A veces las imágenes gritan balances que ni todos los párrafos que se hayan escrito son capaces de concentrar. Porque las imágenes no nos hablan de un repliegue por conveniencia del Imperio, sino de una derrota en toda regla. Washington -como ya le ocurrió a Moscú- se va de Afganistán “con el rabo entre las piernas”.
Septiembre de 2001. Con la mano izquierda en el hombro de un bombero, y con la derecha en un megáfono, sobre el montón de escombros aún humeante de las ruinas del World Trade Center, el presidente norteamericano George W. Bush clama venganza ante las cámaras. «Nuestro país es pacífico», dijo, «pero puede resultar feroz cuando se le ataca». “No importa en qué montañas se escondan los autores de este ataque. Los encontraremos”.

Ejercicio → Copia íntegramente el texto anterior sobre la retirada de Washington de Afganistán, sin alterar ni una palabra ni un signo.

(Fragmentos de datos)
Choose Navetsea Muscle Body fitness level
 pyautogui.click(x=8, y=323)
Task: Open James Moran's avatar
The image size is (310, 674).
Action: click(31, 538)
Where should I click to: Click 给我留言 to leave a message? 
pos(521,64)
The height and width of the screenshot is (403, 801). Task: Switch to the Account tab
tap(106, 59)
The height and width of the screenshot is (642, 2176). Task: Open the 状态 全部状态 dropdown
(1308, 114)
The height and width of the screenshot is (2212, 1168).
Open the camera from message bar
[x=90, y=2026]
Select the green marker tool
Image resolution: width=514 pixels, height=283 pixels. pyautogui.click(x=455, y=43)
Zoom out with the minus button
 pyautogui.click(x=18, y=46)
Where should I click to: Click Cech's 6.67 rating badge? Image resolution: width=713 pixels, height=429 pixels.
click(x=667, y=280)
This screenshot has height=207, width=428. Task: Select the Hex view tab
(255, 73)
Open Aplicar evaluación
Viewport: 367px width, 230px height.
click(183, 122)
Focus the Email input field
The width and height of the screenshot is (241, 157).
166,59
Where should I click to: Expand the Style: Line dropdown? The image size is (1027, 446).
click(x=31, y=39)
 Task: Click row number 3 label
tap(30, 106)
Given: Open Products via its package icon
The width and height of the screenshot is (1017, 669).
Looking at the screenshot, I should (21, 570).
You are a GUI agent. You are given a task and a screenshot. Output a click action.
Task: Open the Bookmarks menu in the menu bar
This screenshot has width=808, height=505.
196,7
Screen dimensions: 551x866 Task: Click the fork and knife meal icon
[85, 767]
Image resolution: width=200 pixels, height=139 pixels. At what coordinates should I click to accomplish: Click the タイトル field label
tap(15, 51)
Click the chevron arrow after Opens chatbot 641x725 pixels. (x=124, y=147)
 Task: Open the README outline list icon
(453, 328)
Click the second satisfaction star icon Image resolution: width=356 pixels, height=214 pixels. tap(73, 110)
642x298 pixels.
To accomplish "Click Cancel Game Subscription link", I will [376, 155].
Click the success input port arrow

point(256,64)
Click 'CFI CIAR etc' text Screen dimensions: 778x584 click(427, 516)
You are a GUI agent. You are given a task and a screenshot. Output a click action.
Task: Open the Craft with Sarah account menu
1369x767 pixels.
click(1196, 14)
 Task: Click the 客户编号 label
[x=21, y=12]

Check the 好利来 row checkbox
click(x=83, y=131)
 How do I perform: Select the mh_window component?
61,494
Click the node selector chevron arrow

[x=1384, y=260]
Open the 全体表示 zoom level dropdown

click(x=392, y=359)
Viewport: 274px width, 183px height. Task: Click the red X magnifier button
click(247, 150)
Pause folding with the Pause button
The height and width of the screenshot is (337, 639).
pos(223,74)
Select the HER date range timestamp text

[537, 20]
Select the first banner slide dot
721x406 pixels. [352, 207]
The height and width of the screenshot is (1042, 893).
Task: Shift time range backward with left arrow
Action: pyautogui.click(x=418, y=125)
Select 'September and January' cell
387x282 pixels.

Respuesta →
A veces las imágenes gritan balances que ni todos los párrafos que se hayan escrito son capaces de concentrar. Porque las imágenes no nos hablan de un repliegue por conveniencia del Imperio, sino de una derrota en toda regla. Washington -como ya le ocurrió a Moscú- se va de Afganistán “con el rabo entre las piernas”.
Septiembre de 2001. Con la mano izquierda en el hombro de un bombero, y con la derecha en un megáfono, sobre el montón de escombros aún humeante de las ruinas del World Trade Center, el presidente norteamericano George W. Bush clama venganza ante las cámaras. «Nuestro país es pacífico», dijo, «pero puede resultar feroz cuando se le ataca». “No importa en qué montañas se escondan los autores de este ataque. Los encontraremos”.